# Humalog Pen Pins



## Raptor (Feb 16, 2010)

Where can i get these, i'm trying to sort everything out for my cycle in the new year, i have the slin but just no pins and can't find anywhere that sells them... i've got some in spain but i had to buy a box of 100 from a pharmacy, how do you guys get them over here?


----------



## JM (Oct 28, 2010)

Petty sure you can get them on eBay mate


----------



## Raptor (Feb 16, 2010)

JM said:


> Petty sure you can get them on eBay mate


Cheers but not got an account -.-


----------



## Milky (Nov 30, 2008)

I have.


----------



## Raptor (Feb 16, 2010)

Milky said:


> I have.


Just had a look on ebay can't see anything for slin pen pins, or anything under Humalog

Let me know if you find some mate


----------



## liam0810 (Jan 6, 2011)

What's your cycle gonna be mate? Am looking at using slin in my next cycle starting mid-jan but just trying to get some ideas


----------



## JM (Oct 28, 2010)

Raptor said:


> Just had a look on ebay can't see anything for slin pen pins, or anything under Humalog
> 
> Let me know if you find some mate


Try these guys -

http://www.expresschemist.co.uk/BD-Micro-Fine-0.23mm-32Gx100-needles.html

I have definitely seen them on eBay before in a pack of 100 though.


----------



## Raptor (Feb 16, 2010)

liam0810 said:


> What's your cycle gonna be mate? Am looking at using slin in my next cycle starting mid-jan but just trying to get some ideas


It will be around 1g a week of gear, 5iu HGH ed and a small amount of slin. I'll be cutting and following a keto diet and but having carbs around the workout, 50 grams pre and 50 grams post... about 30 mins after the final carbs i will shoot 3-5iu of slin to get my blood sugar back down. So theoretically you will be burning fat all day and building muscle in a 4 hour window, i've done it before with success and even gained 5kg on my last cut lol, but i can't see that happening again tbh


----------



## Raptor (Feb 16, 2010)

JM said:


> Try these guys -
> 
> http://www.expresschemist.co.uk/BD-Micro-Fine-0.23mm-32Gx100-needles.html
> 
> I have definitely seen them on eBay before in a pack of 100 though.


Perfect, thanks mate


----------



## Fatstuff (Mar 2, 2010)

3-5iu without carbs?


----------



## Raptor (Feb 16, 2010)

Fatstuff said:


> 3-5iu without carbs?


50 grams pre and 50 grams post workout (boditronics shake and takes)
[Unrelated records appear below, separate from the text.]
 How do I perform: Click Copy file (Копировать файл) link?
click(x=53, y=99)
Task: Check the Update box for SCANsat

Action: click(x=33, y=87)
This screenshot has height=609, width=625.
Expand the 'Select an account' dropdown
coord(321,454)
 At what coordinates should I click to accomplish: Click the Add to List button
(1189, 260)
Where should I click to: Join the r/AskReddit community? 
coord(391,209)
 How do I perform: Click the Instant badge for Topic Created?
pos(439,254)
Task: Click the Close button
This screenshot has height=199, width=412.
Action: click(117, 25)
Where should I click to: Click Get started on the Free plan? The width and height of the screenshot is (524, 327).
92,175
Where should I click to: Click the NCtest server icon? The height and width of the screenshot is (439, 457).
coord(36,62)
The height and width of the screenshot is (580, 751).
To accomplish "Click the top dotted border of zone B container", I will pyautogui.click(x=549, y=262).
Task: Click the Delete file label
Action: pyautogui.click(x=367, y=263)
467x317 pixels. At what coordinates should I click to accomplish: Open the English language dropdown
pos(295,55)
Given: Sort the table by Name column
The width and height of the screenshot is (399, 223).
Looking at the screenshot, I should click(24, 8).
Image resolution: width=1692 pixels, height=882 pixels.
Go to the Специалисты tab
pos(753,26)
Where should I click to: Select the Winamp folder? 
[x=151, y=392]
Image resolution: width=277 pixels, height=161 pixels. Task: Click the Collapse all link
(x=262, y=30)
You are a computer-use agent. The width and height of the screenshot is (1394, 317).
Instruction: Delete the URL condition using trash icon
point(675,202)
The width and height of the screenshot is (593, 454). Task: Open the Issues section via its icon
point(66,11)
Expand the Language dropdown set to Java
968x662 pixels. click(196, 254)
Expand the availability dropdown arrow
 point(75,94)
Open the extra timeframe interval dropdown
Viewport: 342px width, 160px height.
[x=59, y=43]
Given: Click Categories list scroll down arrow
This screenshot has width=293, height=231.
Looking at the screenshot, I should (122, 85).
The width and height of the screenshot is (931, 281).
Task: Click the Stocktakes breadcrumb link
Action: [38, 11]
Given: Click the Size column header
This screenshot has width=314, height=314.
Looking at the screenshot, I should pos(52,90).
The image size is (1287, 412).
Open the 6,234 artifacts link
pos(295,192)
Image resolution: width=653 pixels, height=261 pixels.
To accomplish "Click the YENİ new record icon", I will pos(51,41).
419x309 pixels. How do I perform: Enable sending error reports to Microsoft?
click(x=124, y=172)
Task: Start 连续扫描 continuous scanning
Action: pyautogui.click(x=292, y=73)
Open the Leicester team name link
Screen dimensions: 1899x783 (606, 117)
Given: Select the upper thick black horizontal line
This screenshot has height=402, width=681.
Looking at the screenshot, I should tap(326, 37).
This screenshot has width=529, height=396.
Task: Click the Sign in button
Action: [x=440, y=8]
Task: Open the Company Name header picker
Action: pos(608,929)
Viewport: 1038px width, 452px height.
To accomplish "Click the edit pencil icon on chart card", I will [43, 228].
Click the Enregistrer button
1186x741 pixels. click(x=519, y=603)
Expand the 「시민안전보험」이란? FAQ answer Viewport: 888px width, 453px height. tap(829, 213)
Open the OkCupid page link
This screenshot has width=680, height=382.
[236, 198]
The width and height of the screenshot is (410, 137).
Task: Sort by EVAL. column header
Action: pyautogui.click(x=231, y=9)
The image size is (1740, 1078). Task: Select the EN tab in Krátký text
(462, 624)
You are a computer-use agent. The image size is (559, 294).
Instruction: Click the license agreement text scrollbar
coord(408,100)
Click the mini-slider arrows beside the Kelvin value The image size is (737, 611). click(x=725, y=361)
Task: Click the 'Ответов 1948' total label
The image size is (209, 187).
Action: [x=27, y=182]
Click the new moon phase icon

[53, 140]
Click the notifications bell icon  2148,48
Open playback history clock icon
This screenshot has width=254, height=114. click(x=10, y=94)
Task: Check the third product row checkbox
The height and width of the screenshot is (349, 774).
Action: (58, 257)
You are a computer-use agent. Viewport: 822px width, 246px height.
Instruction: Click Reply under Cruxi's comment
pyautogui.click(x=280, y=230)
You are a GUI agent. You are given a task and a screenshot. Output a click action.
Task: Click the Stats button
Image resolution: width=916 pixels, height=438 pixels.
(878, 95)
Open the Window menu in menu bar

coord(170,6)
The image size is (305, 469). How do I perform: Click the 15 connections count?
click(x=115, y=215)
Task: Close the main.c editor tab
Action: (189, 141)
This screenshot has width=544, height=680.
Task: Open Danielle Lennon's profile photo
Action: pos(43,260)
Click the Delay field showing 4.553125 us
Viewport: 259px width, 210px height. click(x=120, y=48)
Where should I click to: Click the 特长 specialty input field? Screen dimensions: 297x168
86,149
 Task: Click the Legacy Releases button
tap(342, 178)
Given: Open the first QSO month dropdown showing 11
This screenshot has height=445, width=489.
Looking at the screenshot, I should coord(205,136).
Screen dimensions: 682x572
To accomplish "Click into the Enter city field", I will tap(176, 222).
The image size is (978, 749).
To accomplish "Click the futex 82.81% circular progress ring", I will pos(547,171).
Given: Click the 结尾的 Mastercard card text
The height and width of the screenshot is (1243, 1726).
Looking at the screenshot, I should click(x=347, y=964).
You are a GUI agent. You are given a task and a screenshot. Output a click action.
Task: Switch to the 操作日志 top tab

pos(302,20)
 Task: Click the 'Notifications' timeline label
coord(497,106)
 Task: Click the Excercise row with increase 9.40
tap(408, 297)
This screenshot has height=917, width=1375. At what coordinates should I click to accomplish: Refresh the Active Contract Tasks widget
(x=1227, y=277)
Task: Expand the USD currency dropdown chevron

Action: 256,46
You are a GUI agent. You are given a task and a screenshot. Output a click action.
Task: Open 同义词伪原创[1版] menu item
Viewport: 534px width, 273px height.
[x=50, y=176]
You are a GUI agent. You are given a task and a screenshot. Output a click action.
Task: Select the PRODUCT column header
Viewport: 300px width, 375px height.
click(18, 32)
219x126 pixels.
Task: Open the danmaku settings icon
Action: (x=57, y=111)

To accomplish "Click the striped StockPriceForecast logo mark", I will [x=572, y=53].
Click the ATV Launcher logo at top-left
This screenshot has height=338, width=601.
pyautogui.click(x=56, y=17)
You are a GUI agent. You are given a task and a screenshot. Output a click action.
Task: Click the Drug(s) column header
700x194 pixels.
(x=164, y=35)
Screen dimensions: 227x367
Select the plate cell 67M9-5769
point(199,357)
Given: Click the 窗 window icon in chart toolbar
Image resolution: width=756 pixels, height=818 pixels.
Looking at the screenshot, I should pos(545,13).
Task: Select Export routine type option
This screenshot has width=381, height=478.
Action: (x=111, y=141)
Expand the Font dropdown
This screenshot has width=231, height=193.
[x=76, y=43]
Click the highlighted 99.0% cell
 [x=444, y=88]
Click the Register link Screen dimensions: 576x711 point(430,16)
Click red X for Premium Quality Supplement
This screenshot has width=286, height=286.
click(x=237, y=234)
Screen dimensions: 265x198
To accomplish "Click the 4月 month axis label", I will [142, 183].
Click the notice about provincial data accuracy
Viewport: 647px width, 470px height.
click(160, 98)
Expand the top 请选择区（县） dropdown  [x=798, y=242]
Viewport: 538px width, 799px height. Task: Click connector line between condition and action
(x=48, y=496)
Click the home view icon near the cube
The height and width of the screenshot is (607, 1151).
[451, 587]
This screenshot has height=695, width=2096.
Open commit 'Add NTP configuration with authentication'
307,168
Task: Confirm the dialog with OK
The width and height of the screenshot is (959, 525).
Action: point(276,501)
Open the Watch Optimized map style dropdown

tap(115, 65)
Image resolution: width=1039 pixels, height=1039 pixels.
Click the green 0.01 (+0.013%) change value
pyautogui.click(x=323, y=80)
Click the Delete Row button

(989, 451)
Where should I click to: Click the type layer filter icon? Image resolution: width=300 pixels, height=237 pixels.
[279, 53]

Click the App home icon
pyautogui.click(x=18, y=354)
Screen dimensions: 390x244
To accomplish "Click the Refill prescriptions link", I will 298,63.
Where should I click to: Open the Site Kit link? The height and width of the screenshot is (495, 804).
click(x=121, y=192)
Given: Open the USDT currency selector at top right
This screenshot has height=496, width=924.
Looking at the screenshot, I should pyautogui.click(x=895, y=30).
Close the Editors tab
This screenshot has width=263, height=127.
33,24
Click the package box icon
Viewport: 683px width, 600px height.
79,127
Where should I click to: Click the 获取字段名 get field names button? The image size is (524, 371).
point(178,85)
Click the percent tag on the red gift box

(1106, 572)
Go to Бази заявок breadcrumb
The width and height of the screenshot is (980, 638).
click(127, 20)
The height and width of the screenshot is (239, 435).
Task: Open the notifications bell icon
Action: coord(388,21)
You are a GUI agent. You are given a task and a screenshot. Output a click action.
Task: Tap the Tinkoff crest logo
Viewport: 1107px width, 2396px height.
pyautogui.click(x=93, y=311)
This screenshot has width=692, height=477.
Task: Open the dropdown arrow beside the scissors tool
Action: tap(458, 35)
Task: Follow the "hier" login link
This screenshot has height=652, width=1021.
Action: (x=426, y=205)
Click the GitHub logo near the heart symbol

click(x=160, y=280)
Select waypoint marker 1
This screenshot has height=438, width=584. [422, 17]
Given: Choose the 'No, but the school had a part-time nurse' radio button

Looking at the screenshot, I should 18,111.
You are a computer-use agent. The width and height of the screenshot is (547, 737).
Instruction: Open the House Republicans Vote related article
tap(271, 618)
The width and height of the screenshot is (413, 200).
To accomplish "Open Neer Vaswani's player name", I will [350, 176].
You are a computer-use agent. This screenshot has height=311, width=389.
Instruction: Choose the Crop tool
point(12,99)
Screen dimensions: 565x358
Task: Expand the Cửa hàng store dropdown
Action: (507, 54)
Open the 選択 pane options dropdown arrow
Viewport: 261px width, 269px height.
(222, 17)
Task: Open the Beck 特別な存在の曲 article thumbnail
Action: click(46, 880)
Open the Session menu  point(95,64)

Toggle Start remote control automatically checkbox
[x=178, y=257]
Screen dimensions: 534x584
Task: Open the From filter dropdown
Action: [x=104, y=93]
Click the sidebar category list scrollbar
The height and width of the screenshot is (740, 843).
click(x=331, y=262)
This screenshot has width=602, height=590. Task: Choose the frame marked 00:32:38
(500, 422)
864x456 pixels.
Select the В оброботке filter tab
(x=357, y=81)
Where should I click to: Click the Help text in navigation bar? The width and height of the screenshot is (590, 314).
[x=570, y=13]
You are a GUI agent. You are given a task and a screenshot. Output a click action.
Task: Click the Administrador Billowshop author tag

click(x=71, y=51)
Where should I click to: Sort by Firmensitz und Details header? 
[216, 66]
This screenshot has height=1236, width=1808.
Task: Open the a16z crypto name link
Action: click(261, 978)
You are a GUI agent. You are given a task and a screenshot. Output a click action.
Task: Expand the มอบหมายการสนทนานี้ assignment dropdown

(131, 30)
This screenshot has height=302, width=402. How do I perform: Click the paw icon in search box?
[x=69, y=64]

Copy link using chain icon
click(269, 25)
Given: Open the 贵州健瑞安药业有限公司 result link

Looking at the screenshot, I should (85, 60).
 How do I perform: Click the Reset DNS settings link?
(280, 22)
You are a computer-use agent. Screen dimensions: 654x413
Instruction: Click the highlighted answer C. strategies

Serving Amount Total Calories: 288

Protein: 22.5g

Total Carbohydrates: 49g

Sugars: 25.5g

Dietary Fibre: 0g

Fat: 0.3g

Saturates: 0g

Sodium: 0.00016mg

This will be my carb source


----------



## Fatstuff (Mar 2, 2010)

but just that around ur workouts, how come u wait 30mins?


----------



## Raptor (Feb 16, 2010)

Fatstuff said:


> but just that around ur workouts, how come u wait 30mins?


Because if you shoot with the carbs then the slin will just replace your own bodies insulin reaction and you won't release any natty... When you eat carbs your body will figure out how much you have ingested and release a certain amount of insulin to deal with that amount of carbs, if you wait until the body has released some of it's own you can then add to the effect by shooting some extra slin


----------



## Fatstuff (Mar 2, 2010)

thats different, i like it, this beneficial when on low carbs only and just dieting, or ok when bulking too??


----------



## Readyandwaiting (Mar 20, 2011)

i'd love to say but

WHERE CAN I FIND THIS MALE ANIMAL LOUNGE?


----------



## Raptor (Feb 16, 2010)

Fatstuff said:


> thats different, i like it, this beneficial when on low carbs only and just dieting, or ok when bulking too??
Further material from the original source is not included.